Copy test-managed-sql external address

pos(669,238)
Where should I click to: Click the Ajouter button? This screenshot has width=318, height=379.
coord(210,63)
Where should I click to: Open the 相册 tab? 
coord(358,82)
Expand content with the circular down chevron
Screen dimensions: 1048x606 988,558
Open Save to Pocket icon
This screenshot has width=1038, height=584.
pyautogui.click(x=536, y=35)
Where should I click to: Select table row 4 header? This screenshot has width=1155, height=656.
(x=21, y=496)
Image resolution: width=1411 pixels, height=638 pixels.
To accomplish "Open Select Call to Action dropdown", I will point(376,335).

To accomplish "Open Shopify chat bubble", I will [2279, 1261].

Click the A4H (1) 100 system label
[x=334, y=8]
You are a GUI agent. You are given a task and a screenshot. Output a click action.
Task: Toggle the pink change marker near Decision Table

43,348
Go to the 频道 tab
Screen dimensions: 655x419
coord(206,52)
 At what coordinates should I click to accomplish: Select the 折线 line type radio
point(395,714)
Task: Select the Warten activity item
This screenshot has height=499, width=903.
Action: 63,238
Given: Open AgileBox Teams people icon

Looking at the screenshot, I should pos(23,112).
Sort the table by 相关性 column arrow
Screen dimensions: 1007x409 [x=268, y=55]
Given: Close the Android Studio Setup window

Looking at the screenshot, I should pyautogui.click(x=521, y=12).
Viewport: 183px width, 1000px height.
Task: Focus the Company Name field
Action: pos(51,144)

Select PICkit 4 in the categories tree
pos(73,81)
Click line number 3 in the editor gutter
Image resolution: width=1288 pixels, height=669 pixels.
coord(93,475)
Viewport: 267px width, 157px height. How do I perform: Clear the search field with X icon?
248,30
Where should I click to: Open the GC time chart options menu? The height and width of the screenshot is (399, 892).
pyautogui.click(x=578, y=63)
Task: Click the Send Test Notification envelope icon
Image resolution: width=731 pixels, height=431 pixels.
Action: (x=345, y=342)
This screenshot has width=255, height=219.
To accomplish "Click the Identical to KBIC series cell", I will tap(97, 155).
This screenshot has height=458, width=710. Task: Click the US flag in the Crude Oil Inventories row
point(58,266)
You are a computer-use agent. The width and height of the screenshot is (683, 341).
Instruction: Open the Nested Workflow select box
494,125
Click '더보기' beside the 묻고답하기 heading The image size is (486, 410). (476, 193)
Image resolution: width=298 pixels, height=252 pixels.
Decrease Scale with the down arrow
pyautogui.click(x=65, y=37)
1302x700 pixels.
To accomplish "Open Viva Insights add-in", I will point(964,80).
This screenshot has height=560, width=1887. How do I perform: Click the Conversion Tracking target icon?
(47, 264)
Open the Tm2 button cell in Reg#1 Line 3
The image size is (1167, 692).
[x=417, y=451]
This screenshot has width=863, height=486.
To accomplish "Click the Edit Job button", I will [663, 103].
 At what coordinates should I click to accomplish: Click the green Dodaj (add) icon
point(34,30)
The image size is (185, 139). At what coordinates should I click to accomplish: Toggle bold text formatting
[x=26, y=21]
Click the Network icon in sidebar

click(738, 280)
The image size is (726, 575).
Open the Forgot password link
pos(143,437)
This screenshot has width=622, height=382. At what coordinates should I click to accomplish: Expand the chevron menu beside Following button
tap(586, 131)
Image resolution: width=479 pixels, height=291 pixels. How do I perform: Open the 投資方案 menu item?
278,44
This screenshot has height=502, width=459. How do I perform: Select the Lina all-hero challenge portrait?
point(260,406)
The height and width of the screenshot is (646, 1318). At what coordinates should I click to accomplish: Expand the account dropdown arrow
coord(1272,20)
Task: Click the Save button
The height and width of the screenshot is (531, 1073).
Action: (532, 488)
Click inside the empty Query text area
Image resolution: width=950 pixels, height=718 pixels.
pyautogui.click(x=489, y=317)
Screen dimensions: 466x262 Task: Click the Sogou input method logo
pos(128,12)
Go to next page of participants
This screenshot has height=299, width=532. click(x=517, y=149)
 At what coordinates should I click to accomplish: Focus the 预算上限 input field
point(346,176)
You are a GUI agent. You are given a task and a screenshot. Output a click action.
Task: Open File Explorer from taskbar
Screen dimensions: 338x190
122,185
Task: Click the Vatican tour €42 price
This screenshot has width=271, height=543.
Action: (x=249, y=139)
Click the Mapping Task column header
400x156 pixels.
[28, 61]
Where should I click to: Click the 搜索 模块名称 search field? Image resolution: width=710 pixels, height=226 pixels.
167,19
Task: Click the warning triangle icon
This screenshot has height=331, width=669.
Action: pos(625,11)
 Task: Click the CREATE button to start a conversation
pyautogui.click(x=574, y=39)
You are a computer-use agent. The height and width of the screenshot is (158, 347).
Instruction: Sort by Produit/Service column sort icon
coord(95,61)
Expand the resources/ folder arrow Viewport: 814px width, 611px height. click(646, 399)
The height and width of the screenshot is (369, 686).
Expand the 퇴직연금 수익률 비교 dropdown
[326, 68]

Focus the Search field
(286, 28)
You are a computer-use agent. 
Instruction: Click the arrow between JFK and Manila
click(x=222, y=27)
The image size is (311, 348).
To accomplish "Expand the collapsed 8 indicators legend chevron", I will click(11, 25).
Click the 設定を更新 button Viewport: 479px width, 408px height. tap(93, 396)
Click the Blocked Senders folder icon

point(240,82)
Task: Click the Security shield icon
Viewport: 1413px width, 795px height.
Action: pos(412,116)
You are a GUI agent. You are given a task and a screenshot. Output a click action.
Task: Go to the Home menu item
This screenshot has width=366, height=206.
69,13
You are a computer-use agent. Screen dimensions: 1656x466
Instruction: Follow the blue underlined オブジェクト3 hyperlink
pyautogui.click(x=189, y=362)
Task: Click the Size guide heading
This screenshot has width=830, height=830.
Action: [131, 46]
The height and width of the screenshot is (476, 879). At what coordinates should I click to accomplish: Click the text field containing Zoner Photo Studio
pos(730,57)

= = = =

# TASK PROMPT
Tally the lines in the material above that contain the string "heading". Case counts, and the answer is the number alone.

# SOLVED EXERCISE
2